- Born: Matthew John O'Dowd January 5, 1973 (age 53) Australia
- Education: University of Melbourne (BSc, PhD)
- Occupation: Astrophysicist
- Employer: Lehman College (City University of New York)
- Known for: PBS Space Time

= Matt O'Dowd (astrophysicist) =

Australian astrophysicist (b. 1973)

Matthew John O'Dowd is an Australian astrophysicist. He is an associate professor in the Physics and Astronomy Department at the Lehman College of the City University of New York and the writer and host of PBS Space Time. He is a frequent guest on Science Goes to the Movies on CUNY TV and on StarTalk radio with Neil deGrasse Tyson.

==Education==
O’Dowd attended the University of Melbourne, beginning his Bachelor's in Science in 1992 and concluding in 1994 with a major in physics. In 1995, he completed his First Class Honours in physics.

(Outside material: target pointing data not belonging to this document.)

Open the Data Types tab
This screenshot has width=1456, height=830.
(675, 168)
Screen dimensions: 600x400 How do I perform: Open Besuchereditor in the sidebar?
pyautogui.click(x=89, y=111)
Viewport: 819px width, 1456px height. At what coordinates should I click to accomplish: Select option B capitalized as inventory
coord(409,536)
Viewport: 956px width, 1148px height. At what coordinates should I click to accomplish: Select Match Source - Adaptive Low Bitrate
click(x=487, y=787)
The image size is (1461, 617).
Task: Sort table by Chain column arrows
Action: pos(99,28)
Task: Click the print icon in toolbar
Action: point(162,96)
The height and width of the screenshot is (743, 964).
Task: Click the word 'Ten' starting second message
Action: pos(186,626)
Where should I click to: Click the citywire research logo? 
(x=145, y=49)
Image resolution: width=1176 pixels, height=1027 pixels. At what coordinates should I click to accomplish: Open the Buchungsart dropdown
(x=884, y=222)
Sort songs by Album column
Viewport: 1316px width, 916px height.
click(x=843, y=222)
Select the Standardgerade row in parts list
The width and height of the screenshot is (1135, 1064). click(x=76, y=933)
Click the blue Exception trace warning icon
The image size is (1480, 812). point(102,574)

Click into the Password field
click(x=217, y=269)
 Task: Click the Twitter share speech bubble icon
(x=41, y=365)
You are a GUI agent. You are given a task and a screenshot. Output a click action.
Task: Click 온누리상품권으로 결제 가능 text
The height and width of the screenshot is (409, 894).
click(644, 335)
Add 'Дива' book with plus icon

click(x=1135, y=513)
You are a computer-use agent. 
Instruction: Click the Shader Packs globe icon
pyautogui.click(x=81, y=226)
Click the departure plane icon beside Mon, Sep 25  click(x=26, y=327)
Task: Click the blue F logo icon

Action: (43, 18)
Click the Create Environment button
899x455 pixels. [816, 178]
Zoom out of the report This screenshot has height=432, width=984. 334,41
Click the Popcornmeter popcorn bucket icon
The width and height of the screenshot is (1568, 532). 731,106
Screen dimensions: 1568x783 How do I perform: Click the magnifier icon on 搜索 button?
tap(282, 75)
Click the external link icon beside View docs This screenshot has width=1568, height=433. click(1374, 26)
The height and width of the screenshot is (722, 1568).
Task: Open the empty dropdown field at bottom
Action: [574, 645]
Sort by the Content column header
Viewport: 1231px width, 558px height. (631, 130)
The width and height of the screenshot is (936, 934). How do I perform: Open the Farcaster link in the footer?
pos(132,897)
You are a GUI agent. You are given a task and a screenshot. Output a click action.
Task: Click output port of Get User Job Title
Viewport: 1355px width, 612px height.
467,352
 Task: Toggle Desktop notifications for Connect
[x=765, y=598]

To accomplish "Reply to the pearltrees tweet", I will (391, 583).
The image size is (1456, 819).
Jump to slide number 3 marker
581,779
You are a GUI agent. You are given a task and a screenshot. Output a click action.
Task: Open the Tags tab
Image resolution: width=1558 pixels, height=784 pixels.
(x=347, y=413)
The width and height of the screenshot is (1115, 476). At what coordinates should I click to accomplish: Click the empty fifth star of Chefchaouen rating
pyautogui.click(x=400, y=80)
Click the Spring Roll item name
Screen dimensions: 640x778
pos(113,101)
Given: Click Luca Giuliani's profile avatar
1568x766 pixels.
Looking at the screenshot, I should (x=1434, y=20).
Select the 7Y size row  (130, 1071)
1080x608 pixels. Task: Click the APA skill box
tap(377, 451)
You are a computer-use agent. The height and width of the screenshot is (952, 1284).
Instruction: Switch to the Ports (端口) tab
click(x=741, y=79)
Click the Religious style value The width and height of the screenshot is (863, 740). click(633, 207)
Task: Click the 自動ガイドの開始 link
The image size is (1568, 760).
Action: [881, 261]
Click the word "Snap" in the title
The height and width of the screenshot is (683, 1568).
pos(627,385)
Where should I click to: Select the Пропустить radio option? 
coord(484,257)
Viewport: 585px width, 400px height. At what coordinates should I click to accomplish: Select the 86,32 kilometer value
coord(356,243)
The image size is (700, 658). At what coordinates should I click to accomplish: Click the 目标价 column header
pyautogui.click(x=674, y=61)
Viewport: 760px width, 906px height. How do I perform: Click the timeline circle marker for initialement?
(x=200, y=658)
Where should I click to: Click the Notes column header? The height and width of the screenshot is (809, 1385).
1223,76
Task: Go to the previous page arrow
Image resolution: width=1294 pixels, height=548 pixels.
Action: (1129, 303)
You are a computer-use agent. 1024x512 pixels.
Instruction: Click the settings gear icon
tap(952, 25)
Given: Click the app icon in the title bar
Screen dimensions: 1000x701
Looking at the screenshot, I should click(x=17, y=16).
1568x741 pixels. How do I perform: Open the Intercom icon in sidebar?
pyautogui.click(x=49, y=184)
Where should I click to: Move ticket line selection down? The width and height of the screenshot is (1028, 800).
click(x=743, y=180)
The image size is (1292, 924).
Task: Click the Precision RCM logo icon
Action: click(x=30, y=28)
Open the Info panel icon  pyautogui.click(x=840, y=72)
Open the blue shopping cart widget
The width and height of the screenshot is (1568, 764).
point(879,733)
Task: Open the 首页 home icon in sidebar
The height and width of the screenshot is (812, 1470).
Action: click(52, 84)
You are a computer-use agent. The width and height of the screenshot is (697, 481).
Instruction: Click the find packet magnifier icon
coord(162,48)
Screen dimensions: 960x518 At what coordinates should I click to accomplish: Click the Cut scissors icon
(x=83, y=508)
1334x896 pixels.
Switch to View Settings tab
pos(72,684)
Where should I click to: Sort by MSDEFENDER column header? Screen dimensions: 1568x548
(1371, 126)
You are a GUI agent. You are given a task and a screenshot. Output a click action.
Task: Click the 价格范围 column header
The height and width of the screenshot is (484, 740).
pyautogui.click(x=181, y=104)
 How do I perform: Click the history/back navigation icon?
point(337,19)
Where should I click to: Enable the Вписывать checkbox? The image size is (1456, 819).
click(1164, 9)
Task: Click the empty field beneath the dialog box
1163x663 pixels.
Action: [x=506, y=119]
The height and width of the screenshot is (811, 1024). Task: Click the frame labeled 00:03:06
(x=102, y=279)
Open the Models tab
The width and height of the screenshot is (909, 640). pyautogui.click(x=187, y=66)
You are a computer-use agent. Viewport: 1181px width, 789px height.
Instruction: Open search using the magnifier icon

In 2003, he completed his Ph.D. in astronomy and astrophysics between the University of Melbourne and the Space Telescope Science Institute in Baltimore, under Johns Hopkins University, with his thesis, titled: 'The Host Galaxies of Radio-loud AGN'.

==Career==
O'Dowd is an associate professor in the Physics and Astronomy Department at the Lehman College of the City University of New York. He is a staff scientist at the American Museum of Natural History. Since 2015, he has been the writer and host of PBS Space Time, a video series by PBS Digital Studios. O'Dowd is a crew member of Black Rock Observatory, a mobile observatory that debuted at Burning Man in 2012.